#### [Recorded information]
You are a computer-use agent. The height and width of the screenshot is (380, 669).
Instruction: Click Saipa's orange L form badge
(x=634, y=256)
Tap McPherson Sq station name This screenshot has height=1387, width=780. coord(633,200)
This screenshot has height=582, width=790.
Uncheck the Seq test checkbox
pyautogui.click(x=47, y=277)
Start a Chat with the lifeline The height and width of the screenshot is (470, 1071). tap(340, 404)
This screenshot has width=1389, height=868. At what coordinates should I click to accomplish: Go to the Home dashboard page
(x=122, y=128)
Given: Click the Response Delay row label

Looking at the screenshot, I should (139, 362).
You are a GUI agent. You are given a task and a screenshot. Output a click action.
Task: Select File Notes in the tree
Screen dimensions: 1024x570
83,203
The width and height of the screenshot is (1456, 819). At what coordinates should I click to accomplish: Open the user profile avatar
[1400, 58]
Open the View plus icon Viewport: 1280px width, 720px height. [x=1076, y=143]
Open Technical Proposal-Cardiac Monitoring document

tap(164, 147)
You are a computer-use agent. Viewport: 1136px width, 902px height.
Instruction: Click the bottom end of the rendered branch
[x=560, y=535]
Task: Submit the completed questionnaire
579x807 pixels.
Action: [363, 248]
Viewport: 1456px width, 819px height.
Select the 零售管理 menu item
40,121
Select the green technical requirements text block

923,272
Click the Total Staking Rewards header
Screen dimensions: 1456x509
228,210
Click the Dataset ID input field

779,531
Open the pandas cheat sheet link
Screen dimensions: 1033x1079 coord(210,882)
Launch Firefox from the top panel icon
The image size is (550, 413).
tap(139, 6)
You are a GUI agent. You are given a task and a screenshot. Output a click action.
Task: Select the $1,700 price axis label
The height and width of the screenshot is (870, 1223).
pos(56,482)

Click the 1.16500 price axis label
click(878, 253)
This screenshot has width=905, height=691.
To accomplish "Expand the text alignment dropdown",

#### [Exercise goal]
Send back exactly, with nothing added, the lines from the first line of the material above through the line holding "You are a computer-use agent. Viewport: 1136px"; both ends are included.

#### [Answer to this task]
You are a computer-use agent. The height and width of the screenshot is (380, 669).
Instruction: Click Saipa's orange L form badge
(x=634, y=256)
Tap McPherson Sq station name This screenshot has height=1387, width=780. coord(633,200)
This screenshot has height=582, width=790.
Uncheck the Seq test checkbox
pyautogui.click(x=47, y=277)
Start a Chat with the lifeline The height and width of the screenshot is (470, 1071). tap(340, 404)
This screenshot has width=1389, height=868. At what coordinates should I click to accomplish: Go to the Home dashboard page
(x=122, y=128)
Given: Click the Response Delay row label

Looking at the screenshot, I should (139, 362).
You are a GUI agent. You are given a task and a screenshot. Output a click action.
Task: Select File Notes in the tree
Screen dimensions: 1024x570
83,203
The width and height of the screenshot is (1456, 819). At what coordinates should I click to accomplish: Open the user profile avatar
[1400, 58]
Open the View plus icon Viewport: 1280px width, 720px height. [x=1076, y=143]
Open Technical Proposal-Cardiac Monitoring document

tap(164, 147)
You are a computer-use agent. Viewport: 1136px width, 902px height.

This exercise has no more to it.